> _Requirements_: Turn the lines below into a numbered list, leaving out any blank lines.

─── Records

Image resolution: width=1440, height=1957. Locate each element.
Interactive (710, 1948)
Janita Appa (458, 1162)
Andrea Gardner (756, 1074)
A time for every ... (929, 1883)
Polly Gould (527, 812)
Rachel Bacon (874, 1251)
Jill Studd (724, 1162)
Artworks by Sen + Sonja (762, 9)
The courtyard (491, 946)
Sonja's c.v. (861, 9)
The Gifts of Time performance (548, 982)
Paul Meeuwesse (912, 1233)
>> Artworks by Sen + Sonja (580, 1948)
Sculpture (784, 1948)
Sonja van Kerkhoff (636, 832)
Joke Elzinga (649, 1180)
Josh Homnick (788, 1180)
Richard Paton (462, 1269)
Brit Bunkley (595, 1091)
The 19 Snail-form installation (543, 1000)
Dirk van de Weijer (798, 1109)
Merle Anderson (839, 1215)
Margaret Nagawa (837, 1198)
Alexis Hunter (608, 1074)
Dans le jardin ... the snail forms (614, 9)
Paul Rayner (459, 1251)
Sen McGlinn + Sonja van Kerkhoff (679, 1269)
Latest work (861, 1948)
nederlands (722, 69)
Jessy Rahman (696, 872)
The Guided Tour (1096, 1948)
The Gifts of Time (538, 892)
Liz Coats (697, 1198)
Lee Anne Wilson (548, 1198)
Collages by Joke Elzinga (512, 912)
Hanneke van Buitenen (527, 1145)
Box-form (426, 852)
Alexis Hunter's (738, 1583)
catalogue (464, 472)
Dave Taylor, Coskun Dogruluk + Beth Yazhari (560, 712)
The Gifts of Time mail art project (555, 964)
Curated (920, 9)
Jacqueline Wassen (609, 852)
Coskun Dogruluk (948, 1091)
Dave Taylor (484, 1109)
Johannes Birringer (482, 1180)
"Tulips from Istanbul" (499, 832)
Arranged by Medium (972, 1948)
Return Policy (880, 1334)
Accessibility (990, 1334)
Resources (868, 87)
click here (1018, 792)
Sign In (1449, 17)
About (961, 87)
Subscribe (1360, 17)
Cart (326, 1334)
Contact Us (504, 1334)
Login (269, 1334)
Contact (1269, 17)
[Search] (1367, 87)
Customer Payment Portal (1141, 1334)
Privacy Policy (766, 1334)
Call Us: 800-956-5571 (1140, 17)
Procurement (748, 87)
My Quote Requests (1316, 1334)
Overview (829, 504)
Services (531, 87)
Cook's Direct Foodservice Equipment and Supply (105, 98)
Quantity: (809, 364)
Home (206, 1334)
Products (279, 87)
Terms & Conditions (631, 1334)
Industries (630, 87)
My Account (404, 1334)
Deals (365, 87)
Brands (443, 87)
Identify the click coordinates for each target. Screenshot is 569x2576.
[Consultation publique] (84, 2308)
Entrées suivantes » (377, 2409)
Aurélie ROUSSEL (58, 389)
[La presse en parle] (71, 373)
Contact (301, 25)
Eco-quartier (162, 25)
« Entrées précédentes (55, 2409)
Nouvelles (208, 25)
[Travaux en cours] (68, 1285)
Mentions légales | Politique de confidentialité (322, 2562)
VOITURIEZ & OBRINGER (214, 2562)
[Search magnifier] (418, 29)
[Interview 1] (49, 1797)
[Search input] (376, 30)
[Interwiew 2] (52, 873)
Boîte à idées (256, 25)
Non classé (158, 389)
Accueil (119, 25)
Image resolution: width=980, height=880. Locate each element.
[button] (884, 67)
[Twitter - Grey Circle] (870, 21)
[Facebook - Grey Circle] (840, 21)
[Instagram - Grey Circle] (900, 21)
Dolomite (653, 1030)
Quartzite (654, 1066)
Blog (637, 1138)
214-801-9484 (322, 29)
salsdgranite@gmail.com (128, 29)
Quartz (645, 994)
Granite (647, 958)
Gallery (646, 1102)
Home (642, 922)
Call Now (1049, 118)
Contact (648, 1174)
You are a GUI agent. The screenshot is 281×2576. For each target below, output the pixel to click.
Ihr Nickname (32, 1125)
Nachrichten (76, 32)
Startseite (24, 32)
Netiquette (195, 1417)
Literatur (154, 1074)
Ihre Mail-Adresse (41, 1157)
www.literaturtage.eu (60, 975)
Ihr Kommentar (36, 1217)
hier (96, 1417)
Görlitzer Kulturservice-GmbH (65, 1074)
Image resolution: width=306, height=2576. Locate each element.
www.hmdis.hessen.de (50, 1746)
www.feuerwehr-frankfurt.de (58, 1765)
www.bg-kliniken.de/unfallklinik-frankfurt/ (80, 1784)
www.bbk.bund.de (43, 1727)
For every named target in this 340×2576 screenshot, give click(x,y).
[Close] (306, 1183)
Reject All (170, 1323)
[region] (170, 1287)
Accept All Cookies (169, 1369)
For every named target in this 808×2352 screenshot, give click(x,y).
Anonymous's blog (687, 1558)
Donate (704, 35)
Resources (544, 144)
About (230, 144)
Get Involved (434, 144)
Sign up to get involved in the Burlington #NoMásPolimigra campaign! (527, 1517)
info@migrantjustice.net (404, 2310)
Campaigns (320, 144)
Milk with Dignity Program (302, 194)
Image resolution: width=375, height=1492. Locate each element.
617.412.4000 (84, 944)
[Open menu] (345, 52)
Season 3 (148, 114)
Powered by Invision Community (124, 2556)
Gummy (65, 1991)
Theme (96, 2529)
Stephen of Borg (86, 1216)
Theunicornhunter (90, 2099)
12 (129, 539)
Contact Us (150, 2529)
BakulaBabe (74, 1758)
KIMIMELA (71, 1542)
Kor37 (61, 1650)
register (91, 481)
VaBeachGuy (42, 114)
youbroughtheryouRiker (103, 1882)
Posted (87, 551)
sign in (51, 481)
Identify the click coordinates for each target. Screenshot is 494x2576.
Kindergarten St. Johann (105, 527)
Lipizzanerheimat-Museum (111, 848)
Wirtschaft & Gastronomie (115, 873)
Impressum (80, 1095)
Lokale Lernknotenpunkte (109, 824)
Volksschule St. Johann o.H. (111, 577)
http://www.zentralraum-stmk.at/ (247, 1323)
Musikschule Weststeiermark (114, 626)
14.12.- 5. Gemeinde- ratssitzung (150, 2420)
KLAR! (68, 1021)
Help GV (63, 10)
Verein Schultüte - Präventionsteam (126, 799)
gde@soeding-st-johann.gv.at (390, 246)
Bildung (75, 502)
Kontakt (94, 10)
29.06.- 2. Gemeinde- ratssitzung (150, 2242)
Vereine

──────

> _Solution to this problem_:
1. Image resolution: width=1440, height=1957. Locate each element.
2. Interactive (710, 1948)
3. Janita Appa (458, 1162)
4. Andrea Gardner (756, 1074)
5. A time for every ... (929, 1883)
6. Polly Gould (527, 812)
7. Rachel Bacon (874, 1251)
8. Jill Studd (724, 1162)
9. Artworks by Sen + Sonja (762, 9)
10. The courtyard (491, 946)
11. Sonja's c.v. (861, 9)
12. The Gifts of Time performance (548, 982)
13. Paul Meeuwesse (912, 1233)
14. >> Artworks by Sen + Sonja (580, 1948)
15. Sculpture (784, 1948)
16. Sonja van Kerkhoff (636, 832)
17. Joke Elzinga (649, 1180)
18. Josh Homnick (788, 1180)
19. Richard Paton (462, 1269)
20. Brit Bunkley (595, 1091)
21. The 19 Snail-form installation (543, 1000)
22. Dirk van de Weijer (798, 1109)
23. Merle Anderson (839, 1215)
24. Margaret Nagawa (837, 1198)
25. Alexis Hunter (608, 1074)
26. Dans le jardin ... the snail forms (614, 9)
27. Paul Rayner (459, 1251)
28. Sen McGlinn + Sonja van Kerkhoff (679, 1269)
29. Latest work (861, 1948)
30. nederlands (722, 69)
31. Jessy Rahman (696, 872)
32. The Guided Tour (1096, 1948)
33. The Gifts of Time (538, 892)
34. Liz Coats (697, 1198)
35. Lee Anne Wilson (548, 1198)
36. Collages by Joke Elzinga (512, 912)
37. Hanneke van Buitenen (527, 1145)
38. Box-form (426, 852)
39. Alexis Hunter's (738, 1583)
40. catalogue (464, 472)
41. Dave Taylor, Coskun Dogruluk + Beth Yazhari (560, 712)
42. The Gifts of Time mail art project (555, 964)
43. Curated (920, 9)
44. Jacqueline Wassen (609, 852)
45. Coskun Dogruluk (948, 1091)
46. Dave Taylor (484, 1109)
47. Johannes Birringer (482, 1180)
48. "Tulips from Istanbul" (499, 832)
49. Arranged by Medium (972, 1948)
50. Return Policy (880, 1334)
51. Accessibility (990, 1334)
52. Resources (868, 87)
53. click here (1018, 792)
54. Sign In (1449, 17)
55. About (961, 87)
56. Subscribe (1360, 17)
57. Cart (326, 1334)
58. Contact Us (504, 1334)
59. Login (269, 1334)
60. Contact (1269, 17)
61. [Search] (1367, 87)
62. Customer Payment Portal (1141, 1334)
63. Privacy Policy (766, 1334)
64. Call Us: 800-956-5571 (1140, 17)
65. Procurement (748, 87)
66. My Quote Requests (1316, 1334)
67. Overview (829, 504)
68. Services (531, 87)
69. Cook's Direct Foodservice Equipment and Supply (105, 98)
70. Quantity: (809, 364)
71. Home (206, 1334)
72. Products (279, 87)
73. Terms & Conditions (631, 1334)
74. Industries (630, 87)
75. My Account (404, 1334)
76. Deals (365, 87)
77. Brands (443, 87)
78. Identify the click coordinates for each target. Screenshot is 569x2576.
79. [Consultation publique] (84, 2308)
80. Entrées suivantes » (377, 2409)
81. Aurélie ROUSSEL (58, 389)
82. [La presse en parle] (71, 373)
83. Contact (301, 25)
84. Eco-quartier (162, 25)
85. « Entrées précédentes (55, 2409)
86. Nouvelles (208, 25)
87. [Travaux en cours] (68, 1285)
88. Mentions légales | Politique de confidentialité (322, 2562)
89. VOITURIEZ & OBRINGER (214, 2562)
90. [Search magnifier] (418, 29)
91. [Interview 1] (49, 1797)
92. [Search input] (376, 30)
93. [Interwiew 2] (52, 873)
94. Boîte à idées (256, 25)
95. Non classé (158, 389)
96. Accueil (119, 25)
97. Image resolution: width=980, height=880. Locate each element.
98. [button] (884, 67)
99. [Twitter - Grey Circle] (870, 21)
100. [Facebook - Grey Circle] (840, 21)
101. [Instagram - Grey Circle] (900, 21)
102. Dolomite (653, 1030)
103. Quartzite (654, 1066)
104. Blog (637, 1138)
105. 214-801-9484 (322, 29)
106. salsdgranite@gmail.com (128, 29)
107. Quartz (645, 994)
108. Granite (647, 958)
109. Gallery (646, 1102)
110. Home (642, 922)
111. Call Now (1049, 118)
112. Contact (648, 1174)
113. You are a GUI agent. The screenshot is 281×2576. For each target below, output the pixel to click.
114. Ihr Nickname (32, 1125)
115. Nachrichten (76, 32)
116. Startseite (24, 32)
117. Netiquette (195, 1417)
118. Literatur (154, 1074)
119. Ihre Mail-Adresse (41, 1157)
120. www.literaturtage.eu (60, 975)
121. Ihr Kommentar (36, 1217)
122. hier (96, 1417)
123. Görlitzer Kulturservice-GmbH (65, 1074)
124. Image resolution: width=306, height=2576. Locate each element.
125. www.hmdis.hessen.de (50, 1746)
126. www.feuerwehr-frankfurt.de (58, 1765)
127. www.bg-kliniken.de/unfallklinik-frankfurt/ (80, 1784)
128. www.bbk.bund.de (43, 1727)
129. For every named target in this 340×2576 screenshot, give click(x,y).
130. [Close] (306, 1183)
131. Reject All (170, 1323)
132. [region] (170, 1287)
133. Accept All Cookies (169, 1369)
134. For every named target in this 808×2352 screenshot, give click(x,y).
135. Anonymous's blog (687, 1558)
136. Donate (704, 35)
137. Resources (544, 144)
138. About (230, 144)
139. Get Involved (434, 144)
140. Sign up to get involved in the Burlington #NoMásPolimigra campaign! (527, 1517)
141. info@migrantjustice.net (404, 2310)
142. Campaigns (320, 144)
143. Milk with Dignity Program (302, 194)
144. Image resolution: width=375, height=1492. Locate each element.
145. 617.412.4000 (84, 944)
146. [Open menu] (345, 52)
147. Season 3 (148, 114)
148. Powered by Invision Community (124, 2556)
149. Gummy (65, 1991)
150. Theme (96, 2529)
151. Stephen of Borg (86, 1216)
152. Theunicornhunter (90, 2099)
153. 12 (129, 539)
154. Contact Us (150, 2529)
155. BakulaBabe (74, 1758)
156. KIMIMELA (71, 1542)
157. Kor37 (61, 1650)
158. register (91, 481)
159. VaBeachGuy (42, 114)
160. youbroughtheryouRiker (103, 1882)
161. Posted (87, 551)
162. sign in (51, 481)
163. Identify the click coordinates for each target. Screenshot is 494x2576.
164. Kindergarten St. Johann (105, 527)
165. Lipizzanerheimat-Museum (111, 848)
166. Wirtschaft & Gastronomie (115, 873)
167. Impressum (80, 1095)
168. Lokale Lernknotenpunkte (109, 824)
169. Volksschule St. Johann o.H. (111, 577)
170. http://www.zentralraum-stmk.at/ (247, 1323)
171. Musikschule Weststeiermark (114, 626)
172. 14.12.- 5. Gemeinde- ratssitzung (150, 2420)
173. KLAR! (68, 1021)
174. Help GV (63, 10)
175. Verein Schultüte - Präventionsteam (126, 799)
176. gde@soeding-st-johann.gv.at (390, 246)
177. Bildung (75, 502)
178. Kontakt (94, 10)
179. 29.06.- 2. Gemeinde- ratssitzung (150, 2242)
180. Vereine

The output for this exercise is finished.